**To do:** Please copy out the records below from their first line through the line with "Action: (x=498, y=120)". Keep every character unchanged.

# start of Information provided

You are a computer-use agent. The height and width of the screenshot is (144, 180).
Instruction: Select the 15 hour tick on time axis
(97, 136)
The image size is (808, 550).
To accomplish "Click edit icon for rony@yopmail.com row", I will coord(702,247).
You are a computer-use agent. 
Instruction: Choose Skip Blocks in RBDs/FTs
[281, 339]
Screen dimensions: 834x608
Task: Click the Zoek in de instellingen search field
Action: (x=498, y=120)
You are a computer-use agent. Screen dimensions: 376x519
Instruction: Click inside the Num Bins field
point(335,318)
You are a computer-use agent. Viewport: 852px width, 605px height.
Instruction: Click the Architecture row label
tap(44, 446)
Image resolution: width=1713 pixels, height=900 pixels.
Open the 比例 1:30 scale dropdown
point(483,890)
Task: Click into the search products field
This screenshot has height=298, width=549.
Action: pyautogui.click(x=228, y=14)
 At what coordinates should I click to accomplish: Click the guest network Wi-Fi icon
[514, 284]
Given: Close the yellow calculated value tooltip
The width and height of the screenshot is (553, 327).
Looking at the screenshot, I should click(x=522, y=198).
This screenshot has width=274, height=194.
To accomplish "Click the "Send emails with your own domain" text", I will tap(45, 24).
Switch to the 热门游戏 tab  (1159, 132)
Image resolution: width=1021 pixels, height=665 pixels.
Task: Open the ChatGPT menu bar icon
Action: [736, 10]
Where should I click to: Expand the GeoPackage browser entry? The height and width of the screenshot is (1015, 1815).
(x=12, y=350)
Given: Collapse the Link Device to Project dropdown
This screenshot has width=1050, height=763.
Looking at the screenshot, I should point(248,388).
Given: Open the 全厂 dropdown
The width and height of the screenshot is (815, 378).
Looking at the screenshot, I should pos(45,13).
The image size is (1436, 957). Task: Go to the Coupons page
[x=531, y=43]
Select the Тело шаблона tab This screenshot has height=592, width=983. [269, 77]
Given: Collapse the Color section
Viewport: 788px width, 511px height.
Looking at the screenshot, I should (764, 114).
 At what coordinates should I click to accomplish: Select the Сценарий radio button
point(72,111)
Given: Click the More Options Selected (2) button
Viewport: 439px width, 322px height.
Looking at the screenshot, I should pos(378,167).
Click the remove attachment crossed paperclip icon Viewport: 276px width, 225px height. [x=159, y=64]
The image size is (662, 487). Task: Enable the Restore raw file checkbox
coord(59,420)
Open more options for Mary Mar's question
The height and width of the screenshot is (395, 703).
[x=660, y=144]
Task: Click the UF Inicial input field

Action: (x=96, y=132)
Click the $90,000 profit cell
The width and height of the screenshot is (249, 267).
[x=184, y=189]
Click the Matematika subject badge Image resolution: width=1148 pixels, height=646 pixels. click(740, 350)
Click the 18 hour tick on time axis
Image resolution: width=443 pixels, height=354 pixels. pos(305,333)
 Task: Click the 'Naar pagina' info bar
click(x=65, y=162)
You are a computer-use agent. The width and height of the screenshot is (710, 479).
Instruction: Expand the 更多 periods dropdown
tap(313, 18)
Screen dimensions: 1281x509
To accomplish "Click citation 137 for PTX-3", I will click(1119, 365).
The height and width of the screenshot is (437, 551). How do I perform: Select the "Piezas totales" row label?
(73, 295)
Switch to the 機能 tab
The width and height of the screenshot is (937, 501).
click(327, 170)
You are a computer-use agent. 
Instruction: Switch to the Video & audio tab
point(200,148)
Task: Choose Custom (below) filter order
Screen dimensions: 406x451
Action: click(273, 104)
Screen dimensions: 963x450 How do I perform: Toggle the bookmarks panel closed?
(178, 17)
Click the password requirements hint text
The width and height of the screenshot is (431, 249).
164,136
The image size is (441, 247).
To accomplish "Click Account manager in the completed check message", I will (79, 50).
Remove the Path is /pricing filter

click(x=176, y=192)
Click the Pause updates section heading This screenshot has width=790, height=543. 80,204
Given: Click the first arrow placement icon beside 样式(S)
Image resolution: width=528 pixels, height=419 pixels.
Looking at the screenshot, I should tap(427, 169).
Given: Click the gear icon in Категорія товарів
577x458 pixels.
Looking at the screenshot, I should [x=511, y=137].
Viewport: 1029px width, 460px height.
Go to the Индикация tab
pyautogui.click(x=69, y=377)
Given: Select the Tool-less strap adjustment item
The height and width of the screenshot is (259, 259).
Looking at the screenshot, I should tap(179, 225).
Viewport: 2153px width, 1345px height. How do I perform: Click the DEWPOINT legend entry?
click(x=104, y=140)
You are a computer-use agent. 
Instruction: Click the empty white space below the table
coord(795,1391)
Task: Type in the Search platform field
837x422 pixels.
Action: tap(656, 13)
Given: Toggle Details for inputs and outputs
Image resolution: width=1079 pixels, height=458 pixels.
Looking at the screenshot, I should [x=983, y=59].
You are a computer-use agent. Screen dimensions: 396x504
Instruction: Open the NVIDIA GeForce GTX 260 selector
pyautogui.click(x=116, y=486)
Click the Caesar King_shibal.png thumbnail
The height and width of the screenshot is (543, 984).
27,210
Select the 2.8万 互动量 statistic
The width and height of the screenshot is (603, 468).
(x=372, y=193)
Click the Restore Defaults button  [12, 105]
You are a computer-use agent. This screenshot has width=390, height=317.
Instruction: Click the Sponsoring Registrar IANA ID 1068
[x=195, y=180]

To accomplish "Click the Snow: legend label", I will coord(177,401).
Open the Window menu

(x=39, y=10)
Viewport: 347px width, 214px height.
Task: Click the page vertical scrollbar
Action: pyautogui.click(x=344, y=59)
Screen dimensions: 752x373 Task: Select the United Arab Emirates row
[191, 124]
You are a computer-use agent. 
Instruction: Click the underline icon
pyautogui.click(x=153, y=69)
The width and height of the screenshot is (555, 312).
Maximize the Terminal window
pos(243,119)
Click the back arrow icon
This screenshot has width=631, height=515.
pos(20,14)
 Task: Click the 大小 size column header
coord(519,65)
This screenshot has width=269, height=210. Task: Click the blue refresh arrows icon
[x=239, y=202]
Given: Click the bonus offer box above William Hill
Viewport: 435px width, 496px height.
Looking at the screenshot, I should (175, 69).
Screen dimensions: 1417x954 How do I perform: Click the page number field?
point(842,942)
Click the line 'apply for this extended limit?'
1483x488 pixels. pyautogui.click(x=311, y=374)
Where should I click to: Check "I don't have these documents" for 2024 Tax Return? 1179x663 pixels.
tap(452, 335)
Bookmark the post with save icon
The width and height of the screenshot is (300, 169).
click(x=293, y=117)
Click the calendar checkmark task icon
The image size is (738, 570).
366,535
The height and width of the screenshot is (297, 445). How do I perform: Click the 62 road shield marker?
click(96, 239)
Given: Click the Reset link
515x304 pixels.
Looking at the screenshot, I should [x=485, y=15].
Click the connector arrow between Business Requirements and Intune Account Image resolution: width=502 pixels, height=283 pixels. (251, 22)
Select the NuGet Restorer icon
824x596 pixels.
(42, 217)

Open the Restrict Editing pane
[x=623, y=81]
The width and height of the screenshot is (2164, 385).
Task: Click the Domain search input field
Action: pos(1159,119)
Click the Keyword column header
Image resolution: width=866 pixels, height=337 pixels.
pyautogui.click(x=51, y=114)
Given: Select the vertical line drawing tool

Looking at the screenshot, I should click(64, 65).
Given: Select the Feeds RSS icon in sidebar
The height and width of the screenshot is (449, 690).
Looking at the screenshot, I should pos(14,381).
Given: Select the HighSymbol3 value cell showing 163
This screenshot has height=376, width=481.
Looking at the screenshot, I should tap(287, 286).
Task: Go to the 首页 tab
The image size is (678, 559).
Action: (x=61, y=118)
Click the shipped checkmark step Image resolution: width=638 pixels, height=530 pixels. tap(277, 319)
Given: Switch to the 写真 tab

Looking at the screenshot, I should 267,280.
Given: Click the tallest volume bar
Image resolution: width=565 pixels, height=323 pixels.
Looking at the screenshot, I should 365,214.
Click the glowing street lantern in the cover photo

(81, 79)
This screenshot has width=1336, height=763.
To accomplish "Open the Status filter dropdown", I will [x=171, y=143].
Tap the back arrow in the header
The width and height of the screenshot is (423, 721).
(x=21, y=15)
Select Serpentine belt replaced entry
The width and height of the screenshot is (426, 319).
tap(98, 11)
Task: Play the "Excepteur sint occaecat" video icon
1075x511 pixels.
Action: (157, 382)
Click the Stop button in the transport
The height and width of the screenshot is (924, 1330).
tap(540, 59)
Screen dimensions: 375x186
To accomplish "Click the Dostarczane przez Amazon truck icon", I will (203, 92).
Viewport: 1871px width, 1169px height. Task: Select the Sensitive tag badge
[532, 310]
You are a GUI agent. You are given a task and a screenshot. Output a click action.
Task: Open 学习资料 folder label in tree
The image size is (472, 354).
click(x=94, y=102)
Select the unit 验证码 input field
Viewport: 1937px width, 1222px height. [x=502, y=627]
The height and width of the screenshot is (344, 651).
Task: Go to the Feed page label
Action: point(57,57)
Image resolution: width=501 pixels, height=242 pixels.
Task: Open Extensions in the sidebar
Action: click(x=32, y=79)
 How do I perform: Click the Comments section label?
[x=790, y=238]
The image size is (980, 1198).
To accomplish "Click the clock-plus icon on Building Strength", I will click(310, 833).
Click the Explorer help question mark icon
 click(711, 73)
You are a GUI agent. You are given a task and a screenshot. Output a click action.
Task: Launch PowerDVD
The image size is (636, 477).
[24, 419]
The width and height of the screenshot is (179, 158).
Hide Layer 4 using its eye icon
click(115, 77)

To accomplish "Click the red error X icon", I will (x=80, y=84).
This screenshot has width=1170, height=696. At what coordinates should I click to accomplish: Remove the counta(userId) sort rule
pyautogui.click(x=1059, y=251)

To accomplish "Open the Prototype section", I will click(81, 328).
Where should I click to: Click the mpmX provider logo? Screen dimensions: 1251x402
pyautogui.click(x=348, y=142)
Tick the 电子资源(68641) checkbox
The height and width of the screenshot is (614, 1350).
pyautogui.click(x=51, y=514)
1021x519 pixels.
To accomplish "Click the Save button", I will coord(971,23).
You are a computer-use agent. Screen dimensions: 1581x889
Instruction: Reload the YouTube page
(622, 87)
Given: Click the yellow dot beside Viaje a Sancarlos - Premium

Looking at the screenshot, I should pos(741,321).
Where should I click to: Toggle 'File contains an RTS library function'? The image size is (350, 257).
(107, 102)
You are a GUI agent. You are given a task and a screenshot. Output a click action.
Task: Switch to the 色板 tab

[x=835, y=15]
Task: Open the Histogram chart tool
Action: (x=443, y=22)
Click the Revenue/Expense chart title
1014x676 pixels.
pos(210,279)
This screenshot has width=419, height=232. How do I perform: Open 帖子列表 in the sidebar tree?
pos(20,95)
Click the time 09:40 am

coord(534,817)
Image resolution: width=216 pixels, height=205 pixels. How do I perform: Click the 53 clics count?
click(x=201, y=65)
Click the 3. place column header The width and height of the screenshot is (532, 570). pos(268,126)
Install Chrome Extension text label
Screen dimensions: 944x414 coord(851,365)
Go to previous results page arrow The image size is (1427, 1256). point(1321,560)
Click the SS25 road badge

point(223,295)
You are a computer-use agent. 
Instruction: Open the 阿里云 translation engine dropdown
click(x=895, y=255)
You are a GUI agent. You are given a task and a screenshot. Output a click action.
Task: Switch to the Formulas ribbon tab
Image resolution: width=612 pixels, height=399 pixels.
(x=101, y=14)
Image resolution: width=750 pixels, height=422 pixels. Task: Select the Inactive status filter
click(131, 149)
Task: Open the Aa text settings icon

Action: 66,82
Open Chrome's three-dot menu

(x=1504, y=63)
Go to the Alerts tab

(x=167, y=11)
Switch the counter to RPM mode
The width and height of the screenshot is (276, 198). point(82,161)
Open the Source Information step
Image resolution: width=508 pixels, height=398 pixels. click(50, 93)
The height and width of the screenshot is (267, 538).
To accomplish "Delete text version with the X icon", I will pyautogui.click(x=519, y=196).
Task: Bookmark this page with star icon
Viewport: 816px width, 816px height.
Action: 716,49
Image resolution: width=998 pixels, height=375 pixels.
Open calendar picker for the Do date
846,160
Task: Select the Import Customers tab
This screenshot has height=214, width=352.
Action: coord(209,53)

# end of Information provided

**Right answer:**
You are a computer-use agent. The height and width of the screenshot is (144, 180).
Instruction: Select the 15 hour tick on time axis
(97, 136)
The image size is (808, 550).
To accomplish "Click edit icon for rony@yopmail.com row", I will coord(702,247).
You are a computer-use agent. 
Instruction: Choose Skip Blocks in RBDs/FTs
[281, 339]
Screen dimensions: 834x608
Task: Click the Zoek in de instellingen search field
Action: (x=498, y=120)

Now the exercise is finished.